● DIRECTIONS FOR THIS TASK
Please state the number of lines in the listing that contain the word "magnifier", and nothing else.

● EXERCISE DATA
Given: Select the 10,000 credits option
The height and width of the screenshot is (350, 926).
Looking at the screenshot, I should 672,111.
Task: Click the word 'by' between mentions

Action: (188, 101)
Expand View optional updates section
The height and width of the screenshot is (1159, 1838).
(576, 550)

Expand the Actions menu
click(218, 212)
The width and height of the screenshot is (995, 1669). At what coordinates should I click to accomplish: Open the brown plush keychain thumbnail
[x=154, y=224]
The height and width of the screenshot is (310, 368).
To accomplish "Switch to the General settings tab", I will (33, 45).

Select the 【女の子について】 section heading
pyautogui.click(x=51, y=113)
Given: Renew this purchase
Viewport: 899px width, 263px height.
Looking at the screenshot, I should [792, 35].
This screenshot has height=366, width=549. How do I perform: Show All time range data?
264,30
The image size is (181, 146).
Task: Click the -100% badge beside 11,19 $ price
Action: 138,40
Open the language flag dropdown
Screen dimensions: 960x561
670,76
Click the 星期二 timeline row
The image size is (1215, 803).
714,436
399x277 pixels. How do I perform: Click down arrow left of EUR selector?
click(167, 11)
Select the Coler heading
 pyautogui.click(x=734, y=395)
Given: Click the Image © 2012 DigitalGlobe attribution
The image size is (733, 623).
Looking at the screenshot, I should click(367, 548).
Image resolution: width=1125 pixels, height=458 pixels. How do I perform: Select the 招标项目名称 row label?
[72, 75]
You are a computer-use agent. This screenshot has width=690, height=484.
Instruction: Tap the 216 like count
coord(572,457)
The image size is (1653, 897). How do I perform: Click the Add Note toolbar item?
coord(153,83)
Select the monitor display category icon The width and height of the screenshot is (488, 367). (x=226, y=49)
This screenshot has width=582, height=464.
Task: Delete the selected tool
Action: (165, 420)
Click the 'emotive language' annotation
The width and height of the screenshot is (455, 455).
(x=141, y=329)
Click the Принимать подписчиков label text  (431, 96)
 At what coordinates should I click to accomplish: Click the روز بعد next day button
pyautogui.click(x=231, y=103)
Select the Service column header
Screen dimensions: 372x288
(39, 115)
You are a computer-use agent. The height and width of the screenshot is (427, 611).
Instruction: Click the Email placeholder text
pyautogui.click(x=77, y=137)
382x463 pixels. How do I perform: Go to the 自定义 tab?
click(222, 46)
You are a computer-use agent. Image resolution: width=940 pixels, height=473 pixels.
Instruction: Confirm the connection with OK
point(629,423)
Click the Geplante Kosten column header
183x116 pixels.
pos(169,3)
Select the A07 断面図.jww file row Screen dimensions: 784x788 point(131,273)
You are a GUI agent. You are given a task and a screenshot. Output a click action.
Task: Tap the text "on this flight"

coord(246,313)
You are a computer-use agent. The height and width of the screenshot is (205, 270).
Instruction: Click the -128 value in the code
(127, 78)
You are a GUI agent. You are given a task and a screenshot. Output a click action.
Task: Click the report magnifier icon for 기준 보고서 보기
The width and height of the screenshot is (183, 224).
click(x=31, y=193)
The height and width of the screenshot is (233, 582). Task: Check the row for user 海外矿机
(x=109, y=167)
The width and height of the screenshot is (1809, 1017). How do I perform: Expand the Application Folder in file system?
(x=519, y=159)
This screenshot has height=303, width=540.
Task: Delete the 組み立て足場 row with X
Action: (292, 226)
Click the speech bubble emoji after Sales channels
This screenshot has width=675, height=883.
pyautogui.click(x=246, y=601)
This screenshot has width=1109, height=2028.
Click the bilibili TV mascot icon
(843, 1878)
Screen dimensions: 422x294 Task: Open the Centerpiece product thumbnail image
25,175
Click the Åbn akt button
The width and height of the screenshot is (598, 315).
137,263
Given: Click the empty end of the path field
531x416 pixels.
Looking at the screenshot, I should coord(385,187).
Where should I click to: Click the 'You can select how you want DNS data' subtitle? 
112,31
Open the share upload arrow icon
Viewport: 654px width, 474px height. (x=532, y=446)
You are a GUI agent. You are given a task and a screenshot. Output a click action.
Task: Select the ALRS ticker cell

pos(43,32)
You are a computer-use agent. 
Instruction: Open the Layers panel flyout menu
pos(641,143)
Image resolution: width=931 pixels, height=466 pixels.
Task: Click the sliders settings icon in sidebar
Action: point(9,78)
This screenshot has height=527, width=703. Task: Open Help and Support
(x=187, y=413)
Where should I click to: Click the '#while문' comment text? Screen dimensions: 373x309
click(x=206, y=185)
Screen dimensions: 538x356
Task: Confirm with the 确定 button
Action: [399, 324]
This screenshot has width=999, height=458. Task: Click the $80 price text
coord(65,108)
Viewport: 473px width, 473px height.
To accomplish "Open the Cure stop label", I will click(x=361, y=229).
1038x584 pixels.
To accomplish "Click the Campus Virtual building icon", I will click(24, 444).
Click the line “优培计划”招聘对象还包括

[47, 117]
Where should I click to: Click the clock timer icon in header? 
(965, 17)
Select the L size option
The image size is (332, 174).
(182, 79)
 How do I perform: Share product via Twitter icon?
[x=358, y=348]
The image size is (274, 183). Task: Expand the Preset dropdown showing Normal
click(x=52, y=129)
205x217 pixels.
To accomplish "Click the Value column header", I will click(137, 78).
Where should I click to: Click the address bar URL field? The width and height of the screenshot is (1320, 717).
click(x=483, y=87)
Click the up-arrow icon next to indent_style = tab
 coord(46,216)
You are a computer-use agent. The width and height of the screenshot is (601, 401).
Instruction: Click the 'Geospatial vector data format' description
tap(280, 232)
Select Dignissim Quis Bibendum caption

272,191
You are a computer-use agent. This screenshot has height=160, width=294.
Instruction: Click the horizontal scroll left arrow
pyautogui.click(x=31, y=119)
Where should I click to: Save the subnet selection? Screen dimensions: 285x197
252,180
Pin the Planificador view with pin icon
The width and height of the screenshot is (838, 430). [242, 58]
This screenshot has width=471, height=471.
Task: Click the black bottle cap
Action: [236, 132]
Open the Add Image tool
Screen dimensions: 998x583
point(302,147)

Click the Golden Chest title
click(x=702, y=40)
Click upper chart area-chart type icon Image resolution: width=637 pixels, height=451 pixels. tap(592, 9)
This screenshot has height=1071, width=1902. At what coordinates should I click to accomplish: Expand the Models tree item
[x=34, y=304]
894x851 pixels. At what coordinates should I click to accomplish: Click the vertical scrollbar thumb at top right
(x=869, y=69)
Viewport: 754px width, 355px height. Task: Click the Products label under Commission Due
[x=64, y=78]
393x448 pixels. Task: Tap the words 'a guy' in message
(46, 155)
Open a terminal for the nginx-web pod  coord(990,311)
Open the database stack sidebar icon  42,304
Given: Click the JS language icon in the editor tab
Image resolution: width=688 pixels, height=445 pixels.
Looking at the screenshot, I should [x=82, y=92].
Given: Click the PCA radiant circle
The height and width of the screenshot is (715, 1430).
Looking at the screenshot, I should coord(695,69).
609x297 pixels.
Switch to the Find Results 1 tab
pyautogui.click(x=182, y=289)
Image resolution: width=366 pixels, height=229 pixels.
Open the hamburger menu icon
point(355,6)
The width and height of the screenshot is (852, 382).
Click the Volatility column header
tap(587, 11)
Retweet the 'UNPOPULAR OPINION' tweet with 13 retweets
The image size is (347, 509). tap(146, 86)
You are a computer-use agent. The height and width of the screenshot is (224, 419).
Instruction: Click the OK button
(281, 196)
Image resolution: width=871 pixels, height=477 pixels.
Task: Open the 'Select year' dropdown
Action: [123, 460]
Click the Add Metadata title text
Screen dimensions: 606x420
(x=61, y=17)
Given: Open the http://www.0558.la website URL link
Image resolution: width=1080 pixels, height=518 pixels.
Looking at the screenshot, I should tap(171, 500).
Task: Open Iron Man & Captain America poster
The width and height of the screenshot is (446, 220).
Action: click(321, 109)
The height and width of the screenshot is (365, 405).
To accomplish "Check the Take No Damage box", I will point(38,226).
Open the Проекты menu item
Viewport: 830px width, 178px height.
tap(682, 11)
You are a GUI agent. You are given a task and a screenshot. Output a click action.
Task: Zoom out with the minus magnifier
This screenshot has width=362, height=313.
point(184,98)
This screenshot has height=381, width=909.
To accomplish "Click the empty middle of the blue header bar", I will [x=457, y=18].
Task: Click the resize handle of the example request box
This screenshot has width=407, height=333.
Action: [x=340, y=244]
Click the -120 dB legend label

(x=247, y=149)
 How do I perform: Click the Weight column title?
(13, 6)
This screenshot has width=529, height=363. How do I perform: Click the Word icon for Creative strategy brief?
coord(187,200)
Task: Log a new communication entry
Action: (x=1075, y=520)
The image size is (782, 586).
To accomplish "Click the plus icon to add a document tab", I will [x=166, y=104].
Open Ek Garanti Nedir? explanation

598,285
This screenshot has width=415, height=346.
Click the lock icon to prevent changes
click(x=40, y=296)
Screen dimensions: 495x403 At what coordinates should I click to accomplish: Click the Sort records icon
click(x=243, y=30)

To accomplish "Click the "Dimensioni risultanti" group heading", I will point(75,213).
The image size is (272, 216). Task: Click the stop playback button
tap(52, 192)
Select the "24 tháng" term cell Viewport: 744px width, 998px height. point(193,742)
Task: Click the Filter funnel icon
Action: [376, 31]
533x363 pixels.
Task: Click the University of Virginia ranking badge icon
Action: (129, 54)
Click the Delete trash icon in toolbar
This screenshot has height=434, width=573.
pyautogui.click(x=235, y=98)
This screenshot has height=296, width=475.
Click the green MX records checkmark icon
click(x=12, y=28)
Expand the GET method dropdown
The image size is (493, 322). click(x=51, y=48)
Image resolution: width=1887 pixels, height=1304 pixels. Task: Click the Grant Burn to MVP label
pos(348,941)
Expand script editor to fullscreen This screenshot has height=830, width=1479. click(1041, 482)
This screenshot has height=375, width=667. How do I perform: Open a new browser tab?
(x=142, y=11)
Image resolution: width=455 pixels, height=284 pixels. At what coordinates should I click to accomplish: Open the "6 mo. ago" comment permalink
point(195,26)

● SOLVED EXERCISE
2